I said so.
“Too late, Rusty,” said Dr. Puckett. “You’re already in this up to your eyebrows. Besides, if you do something stupid, you’ll at least have the brains to let me try to fix it—a situation that does not, I assure you, apply when we are dealing with the bureaucracy of this place.”
Helen Chang’s dark eyes were flashing. “If what you just said has any validity, I may see it after I finish sorting through all the nonsense you wrapped it in, Elmo. But that’s going to take a long time. So unless you need me for anything else right now, I’ve got some work of my own to finish.”
Dr. Puckett nodded, like a statue of the Buddha coming momentarily to life, and Helen left the room. He rolled his eyes as she went, then twitched his head toward Cassie. Without a word, she moved to follow Helen.
“She’ll calm down in a little while,” he said when we were alone. “This sometimes happens when I overestimate her tolerance for my ego. None of which changes the reality of the problems I just enumerated.”
“So what do we do now?”
“Two things. First we file a report on the scooter incident. Then I’m going to show you something that should give you a clue about what’s going on over there.”

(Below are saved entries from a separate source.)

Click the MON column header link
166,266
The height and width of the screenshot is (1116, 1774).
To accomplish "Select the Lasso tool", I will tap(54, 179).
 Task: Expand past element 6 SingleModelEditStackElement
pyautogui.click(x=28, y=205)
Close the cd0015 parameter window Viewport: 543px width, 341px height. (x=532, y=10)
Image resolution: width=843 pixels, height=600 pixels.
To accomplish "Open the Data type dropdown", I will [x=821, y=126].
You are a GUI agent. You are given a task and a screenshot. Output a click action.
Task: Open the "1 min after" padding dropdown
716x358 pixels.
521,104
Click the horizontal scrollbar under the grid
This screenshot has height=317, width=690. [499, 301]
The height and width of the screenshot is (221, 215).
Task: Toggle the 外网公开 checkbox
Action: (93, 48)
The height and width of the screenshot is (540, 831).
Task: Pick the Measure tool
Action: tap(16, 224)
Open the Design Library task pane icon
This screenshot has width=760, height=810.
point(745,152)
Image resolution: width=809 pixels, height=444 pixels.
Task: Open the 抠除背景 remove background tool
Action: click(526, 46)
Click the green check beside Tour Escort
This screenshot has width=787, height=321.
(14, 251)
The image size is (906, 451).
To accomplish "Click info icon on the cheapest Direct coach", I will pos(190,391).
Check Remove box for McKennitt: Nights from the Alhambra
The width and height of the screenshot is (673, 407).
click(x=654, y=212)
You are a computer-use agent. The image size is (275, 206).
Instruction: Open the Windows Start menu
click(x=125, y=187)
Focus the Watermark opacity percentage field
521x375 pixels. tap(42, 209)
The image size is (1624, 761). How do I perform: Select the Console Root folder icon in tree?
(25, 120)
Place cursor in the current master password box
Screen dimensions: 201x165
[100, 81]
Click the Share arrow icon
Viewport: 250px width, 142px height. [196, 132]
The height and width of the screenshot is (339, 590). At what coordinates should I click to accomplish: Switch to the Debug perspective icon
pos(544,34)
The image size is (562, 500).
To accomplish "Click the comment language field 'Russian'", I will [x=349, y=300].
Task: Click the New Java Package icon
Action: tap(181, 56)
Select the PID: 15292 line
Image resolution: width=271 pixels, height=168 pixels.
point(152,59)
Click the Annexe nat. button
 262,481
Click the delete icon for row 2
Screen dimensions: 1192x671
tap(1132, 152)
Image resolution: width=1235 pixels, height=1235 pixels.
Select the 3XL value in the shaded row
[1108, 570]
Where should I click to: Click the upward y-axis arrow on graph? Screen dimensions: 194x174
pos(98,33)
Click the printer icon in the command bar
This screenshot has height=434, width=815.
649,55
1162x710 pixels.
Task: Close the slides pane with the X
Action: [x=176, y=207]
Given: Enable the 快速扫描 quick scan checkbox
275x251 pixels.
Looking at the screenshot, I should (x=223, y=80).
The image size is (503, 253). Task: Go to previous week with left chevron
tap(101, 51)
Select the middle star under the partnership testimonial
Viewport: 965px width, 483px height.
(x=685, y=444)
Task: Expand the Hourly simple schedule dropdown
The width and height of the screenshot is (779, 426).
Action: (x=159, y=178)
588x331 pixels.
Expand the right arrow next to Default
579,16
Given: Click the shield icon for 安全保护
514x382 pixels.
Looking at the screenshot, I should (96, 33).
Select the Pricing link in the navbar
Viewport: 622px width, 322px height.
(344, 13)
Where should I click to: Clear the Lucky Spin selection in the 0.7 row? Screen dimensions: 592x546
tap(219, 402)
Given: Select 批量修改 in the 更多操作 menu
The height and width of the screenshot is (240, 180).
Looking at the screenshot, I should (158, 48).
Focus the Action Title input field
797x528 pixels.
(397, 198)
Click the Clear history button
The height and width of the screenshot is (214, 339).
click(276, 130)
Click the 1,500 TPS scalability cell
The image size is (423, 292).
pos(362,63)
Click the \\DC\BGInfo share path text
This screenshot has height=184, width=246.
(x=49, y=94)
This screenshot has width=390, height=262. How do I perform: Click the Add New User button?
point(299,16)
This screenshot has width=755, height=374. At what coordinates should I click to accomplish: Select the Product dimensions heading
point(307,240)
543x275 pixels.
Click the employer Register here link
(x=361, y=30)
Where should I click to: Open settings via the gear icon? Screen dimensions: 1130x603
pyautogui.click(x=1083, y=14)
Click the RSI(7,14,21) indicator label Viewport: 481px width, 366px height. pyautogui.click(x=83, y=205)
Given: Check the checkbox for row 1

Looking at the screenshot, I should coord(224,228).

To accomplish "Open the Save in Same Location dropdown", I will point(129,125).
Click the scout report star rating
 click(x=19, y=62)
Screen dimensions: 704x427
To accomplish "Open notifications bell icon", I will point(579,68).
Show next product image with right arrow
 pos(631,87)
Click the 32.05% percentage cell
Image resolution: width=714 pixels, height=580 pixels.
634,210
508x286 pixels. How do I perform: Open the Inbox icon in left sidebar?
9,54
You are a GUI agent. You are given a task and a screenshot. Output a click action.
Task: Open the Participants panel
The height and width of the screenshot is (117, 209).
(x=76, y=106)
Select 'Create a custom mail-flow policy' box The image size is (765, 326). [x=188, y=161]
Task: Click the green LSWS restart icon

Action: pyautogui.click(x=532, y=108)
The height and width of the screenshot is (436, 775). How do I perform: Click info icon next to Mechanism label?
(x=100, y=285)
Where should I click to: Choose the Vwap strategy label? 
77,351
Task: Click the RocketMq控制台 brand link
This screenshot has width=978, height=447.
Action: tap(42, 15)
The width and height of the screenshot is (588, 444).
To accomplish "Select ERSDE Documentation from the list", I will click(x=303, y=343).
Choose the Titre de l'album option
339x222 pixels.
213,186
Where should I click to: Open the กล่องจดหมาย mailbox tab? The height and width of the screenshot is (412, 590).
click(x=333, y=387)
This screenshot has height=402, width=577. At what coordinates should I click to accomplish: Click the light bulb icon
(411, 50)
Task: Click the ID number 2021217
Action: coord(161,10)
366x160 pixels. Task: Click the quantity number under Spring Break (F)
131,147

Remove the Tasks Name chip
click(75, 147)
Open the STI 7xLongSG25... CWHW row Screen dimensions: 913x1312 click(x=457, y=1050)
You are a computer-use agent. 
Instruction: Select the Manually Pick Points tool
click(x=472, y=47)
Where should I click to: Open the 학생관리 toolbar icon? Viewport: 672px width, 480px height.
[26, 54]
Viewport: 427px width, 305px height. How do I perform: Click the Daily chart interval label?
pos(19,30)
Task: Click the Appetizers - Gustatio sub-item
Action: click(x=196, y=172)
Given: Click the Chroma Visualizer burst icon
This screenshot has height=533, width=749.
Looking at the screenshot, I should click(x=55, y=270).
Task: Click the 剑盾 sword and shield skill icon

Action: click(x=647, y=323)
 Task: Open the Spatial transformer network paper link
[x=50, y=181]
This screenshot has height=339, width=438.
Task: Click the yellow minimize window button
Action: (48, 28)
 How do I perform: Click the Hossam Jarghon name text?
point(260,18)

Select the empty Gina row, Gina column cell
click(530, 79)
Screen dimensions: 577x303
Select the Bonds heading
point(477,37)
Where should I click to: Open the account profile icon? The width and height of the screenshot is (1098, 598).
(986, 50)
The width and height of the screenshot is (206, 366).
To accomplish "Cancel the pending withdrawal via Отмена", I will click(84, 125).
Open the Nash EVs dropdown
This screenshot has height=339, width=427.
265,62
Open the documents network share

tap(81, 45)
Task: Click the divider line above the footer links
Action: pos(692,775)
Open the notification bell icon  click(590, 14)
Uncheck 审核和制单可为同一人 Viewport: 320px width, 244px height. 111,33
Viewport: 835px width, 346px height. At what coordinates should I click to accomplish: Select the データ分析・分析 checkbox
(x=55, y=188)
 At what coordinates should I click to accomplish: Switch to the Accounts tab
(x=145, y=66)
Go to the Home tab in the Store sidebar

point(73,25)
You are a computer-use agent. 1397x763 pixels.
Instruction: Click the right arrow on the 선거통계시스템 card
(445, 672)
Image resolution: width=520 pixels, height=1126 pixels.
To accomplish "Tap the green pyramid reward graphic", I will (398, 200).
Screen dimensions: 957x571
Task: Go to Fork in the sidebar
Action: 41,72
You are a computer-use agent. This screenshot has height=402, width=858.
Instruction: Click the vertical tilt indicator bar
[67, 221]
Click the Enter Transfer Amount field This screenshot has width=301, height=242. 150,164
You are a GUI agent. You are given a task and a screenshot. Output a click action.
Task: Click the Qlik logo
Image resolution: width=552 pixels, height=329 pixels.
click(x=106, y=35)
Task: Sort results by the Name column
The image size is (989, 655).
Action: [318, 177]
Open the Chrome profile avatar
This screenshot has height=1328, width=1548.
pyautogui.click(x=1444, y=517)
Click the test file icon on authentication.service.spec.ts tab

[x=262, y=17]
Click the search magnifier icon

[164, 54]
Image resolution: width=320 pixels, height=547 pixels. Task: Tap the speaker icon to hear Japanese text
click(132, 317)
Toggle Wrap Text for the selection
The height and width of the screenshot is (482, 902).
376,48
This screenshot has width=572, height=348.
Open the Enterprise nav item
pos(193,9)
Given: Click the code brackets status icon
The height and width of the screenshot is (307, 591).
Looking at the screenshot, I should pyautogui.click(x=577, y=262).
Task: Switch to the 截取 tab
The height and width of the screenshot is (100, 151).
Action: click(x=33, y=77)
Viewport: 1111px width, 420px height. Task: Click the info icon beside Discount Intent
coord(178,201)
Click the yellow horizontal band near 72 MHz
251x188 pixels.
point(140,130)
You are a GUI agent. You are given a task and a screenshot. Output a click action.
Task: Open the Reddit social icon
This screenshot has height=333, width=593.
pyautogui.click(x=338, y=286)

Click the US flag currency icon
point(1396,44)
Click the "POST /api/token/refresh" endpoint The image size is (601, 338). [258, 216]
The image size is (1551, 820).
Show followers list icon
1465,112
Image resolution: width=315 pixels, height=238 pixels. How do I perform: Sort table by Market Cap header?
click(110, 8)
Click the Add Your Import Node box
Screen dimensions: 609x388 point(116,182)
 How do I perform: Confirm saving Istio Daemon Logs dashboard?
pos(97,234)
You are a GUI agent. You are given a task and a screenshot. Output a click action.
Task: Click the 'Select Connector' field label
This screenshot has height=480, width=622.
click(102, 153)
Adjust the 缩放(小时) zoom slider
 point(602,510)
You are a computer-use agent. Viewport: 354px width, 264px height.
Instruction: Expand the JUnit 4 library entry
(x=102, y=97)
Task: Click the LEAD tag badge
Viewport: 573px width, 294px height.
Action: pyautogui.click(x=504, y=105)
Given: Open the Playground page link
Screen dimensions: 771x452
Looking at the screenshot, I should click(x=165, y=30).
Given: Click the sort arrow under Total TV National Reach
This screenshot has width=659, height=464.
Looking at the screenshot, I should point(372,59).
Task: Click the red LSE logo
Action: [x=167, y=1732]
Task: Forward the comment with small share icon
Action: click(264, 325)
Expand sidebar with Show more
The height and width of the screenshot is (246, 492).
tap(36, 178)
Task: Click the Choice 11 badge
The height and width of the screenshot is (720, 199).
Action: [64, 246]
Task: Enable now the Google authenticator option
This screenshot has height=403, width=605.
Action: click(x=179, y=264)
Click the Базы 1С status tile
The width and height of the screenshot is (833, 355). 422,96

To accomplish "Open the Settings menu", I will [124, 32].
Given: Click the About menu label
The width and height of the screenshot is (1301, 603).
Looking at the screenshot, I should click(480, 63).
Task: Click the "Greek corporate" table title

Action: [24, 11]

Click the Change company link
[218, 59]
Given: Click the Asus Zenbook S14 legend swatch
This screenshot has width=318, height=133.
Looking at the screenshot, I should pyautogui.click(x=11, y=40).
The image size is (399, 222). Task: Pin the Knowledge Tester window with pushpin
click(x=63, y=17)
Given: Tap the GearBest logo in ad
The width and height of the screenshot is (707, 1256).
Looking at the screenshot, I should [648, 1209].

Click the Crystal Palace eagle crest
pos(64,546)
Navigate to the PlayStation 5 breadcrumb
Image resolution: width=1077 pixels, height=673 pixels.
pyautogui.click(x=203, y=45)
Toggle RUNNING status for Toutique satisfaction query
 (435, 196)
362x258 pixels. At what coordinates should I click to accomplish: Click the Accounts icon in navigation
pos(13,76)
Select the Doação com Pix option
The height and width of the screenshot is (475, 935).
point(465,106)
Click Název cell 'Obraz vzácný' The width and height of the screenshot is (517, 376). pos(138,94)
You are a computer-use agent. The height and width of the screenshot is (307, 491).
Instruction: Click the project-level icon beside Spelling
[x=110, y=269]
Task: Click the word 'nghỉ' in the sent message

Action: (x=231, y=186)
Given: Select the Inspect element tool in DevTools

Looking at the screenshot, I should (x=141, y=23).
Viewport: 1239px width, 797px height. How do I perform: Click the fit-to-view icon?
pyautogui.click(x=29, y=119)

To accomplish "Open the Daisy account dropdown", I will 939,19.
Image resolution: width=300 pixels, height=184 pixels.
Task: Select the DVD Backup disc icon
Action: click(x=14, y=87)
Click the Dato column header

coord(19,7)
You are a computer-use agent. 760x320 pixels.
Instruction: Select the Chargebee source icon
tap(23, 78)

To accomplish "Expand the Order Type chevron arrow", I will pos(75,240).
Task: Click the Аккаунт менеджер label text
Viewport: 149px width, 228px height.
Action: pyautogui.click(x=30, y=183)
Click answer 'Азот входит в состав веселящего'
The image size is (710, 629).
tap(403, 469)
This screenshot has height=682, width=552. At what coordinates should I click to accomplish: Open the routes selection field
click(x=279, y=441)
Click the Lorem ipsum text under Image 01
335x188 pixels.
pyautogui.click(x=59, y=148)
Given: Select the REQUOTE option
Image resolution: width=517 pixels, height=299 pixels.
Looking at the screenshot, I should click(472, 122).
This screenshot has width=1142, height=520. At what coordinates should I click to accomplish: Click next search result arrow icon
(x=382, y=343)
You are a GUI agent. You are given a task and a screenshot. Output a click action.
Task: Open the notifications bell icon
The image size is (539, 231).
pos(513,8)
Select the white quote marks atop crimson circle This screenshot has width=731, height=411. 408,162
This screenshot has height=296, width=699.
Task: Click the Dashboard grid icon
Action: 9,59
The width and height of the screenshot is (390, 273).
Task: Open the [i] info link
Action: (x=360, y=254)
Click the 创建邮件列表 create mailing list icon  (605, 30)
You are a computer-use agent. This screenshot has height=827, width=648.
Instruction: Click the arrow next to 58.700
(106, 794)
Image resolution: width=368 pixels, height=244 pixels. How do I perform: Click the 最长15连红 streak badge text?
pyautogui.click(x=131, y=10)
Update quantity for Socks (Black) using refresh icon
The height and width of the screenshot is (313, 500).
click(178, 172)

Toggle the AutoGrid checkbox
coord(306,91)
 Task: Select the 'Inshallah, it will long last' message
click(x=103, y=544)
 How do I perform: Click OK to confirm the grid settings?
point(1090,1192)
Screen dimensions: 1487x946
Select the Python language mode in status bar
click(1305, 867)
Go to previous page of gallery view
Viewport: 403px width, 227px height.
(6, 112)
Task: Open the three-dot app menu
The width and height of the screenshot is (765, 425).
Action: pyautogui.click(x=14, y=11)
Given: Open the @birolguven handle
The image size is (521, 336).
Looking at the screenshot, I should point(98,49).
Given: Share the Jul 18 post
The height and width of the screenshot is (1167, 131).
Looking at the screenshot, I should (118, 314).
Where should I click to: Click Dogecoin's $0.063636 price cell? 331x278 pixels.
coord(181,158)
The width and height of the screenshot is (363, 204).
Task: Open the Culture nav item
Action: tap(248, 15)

“You mean you know?” I asked in surprise.
“I don’t know exactly who did what to whom. But I have a pretty good idea of what’s underneath it all.” He sighed. “I suppose Helen will be angry with me over that, too. You see, I was being a little overdramatic when I made my big speech just now. Not that the danger isn’t real, mind you. It is. But I do doubt that anyone has actually been killed yet.”
He paused, then looked me in the eye. “The trick is going to be to see if we can keep it that way.”
Chapter 15
Bootleg Research
“You’re going to like this,” said Dr. Puckett, pushing a button and settling back into a chair.
It was the first time I had actually seen him sit in a chair. But then, it was the first time I had ever seen an easy chair inside an elevator—if, indeed, that’s what the thing we were in actually was. It had the general feel of an elevator. But it was far more luxurious than any elevator I had ever seen—or imagined.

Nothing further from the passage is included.